Die Thistlegorm

Jaques Cousteau entdeckte die Thistlegorm 1956. Es ist das bekannteste Wrack im Roten Meer und eines der meist betauchten auf der ganzen Welt. Es war ein britisches Transportschiff, das 1940 von Thomson & Sons in Sunderland gebaut wurde. Sie liegt auf den GPS-Koordinaten 27°48.800'N, 33°55.250'E, genau dort, wo sie am am 6. Oktober 1941 vor Anker lag, als sie von deutschen Fliegern versenkt wurde. Die Thistlegorm kam aus Kapstadt und war mit allerlei Kriegsmaterialien für die britischen Truppen in Nordafrika beladen . Von zwei Bomben getroffen, sank sie auf 30 Meter in einer aufrechten Position auf den flachen Sandgrund.

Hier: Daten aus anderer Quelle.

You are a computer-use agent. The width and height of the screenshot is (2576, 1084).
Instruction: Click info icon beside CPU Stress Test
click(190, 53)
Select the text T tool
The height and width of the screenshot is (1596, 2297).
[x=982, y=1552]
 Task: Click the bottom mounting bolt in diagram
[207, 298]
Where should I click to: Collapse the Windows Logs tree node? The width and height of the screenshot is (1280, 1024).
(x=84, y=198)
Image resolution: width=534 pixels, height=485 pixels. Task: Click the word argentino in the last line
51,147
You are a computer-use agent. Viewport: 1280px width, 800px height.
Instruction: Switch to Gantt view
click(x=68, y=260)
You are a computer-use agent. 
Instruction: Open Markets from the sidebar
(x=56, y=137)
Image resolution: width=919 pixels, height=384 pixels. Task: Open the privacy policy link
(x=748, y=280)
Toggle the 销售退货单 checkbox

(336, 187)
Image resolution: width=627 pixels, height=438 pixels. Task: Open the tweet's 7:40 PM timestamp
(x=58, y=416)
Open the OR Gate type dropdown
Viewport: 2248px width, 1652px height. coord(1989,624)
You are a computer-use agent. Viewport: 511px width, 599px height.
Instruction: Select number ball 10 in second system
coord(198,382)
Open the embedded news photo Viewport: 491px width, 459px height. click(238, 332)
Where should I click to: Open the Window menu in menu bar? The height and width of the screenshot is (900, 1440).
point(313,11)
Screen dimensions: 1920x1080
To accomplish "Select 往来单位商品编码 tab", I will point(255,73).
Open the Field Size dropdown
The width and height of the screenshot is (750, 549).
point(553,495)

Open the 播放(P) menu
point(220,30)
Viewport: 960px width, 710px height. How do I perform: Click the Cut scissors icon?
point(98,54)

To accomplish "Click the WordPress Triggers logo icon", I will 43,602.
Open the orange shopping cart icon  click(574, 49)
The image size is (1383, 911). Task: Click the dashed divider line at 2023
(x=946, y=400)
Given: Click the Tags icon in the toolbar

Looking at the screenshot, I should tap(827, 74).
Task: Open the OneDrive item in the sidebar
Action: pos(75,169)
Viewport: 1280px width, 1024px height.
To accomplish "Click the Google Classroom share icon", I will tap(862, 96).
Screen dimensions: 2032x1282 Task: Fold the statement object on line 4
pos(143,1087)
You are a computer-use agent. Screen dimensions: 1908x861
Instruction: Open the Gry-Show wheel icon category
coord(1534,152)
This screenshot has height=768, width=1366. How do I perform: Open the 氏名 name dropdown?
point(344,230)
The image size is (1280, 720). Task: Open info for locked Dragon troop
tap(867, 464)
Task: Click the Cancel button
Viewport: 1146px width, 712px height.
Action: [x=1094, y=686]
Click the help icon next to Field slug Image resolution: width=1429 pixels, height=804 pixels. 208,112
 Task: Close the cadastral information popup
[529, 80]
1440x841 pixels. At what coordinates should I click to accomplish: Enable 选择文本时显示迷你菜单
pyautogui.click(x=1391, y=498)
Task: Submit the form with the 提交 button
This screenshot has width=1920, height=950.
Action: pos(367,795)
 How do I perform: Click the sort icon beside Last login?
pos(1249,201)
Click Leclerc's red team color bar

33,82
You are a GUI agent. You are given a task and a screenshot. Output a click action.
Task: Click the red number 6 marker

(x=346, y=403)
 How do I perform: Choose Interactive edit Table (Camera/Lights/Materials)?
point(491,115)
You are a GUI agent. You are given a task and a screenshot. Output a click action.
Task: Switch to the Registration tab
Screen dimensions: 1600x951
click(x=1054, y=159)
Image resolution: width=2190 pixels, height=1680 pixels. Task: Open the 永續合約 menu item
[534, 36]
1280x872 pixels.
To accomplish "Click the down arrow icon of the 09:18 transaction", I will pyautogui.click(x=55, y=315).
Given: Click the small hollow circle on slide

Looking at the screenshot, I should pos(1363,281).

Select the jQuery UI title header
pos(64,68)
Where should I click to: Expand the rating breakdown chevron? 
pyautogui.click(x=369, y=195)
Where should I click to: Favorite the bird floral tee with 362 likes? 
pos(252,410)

Die Ladung umfasste Munition, Handgranaten, Mienen, Gewehre, Motorräder, Jeeps und LKW, 2 Lokomotiven, 2 Bahnwaggons, Ersatzteile, Medizin und Gummistiefel. Diese können zum Teil noch heute im Wrack besichtigt werden.

Doch auch die Fauna am Wrack ist bemerkenswert. Meist findet man Fledermausfische und Barrakudas, große Zackenbarsche, Makrelen und Krokodilfische sowie farbenprächtige Nacktschnecken. Vor einiger Zeit kursierte das Gerücht, dass sich sogar ein großer Weißer Hai zur Thistlegorm verirrt hätte. Dies entlastete das Wrack dann zunächst für einige Tage von dem sonst sehr regen Tauchbetrieb.


Die SS Dunraven

1876 wurde Sha'ab Mahmoud der letzte Liegeplatz für die SS Dunraven, die gerade aus Indien kam. Das Handelsschiff mit einer Länge von 82 Metern transportierte eine Ladung Bauholz und Bombaygewürze. Der Legende nach war der Kapitän betrunken als das Schiff zu ihrem Grab am Meeresboden sank. Es heißt, dass ein Streit zwischen dem Kapitän und seiner Frau und dem ersten Offizier der Grund des Übels war, das dem Schiff an diesem Tag widerfuhr. Wenn Sie das Wrack genau anschauen, werden Sie feststellen, dass sie mit geöffneten Luken unterging. Das beweist, dass zum Zeitpunkt des Unglücks die See ruhig gewesen sein muss und kein Sturm war.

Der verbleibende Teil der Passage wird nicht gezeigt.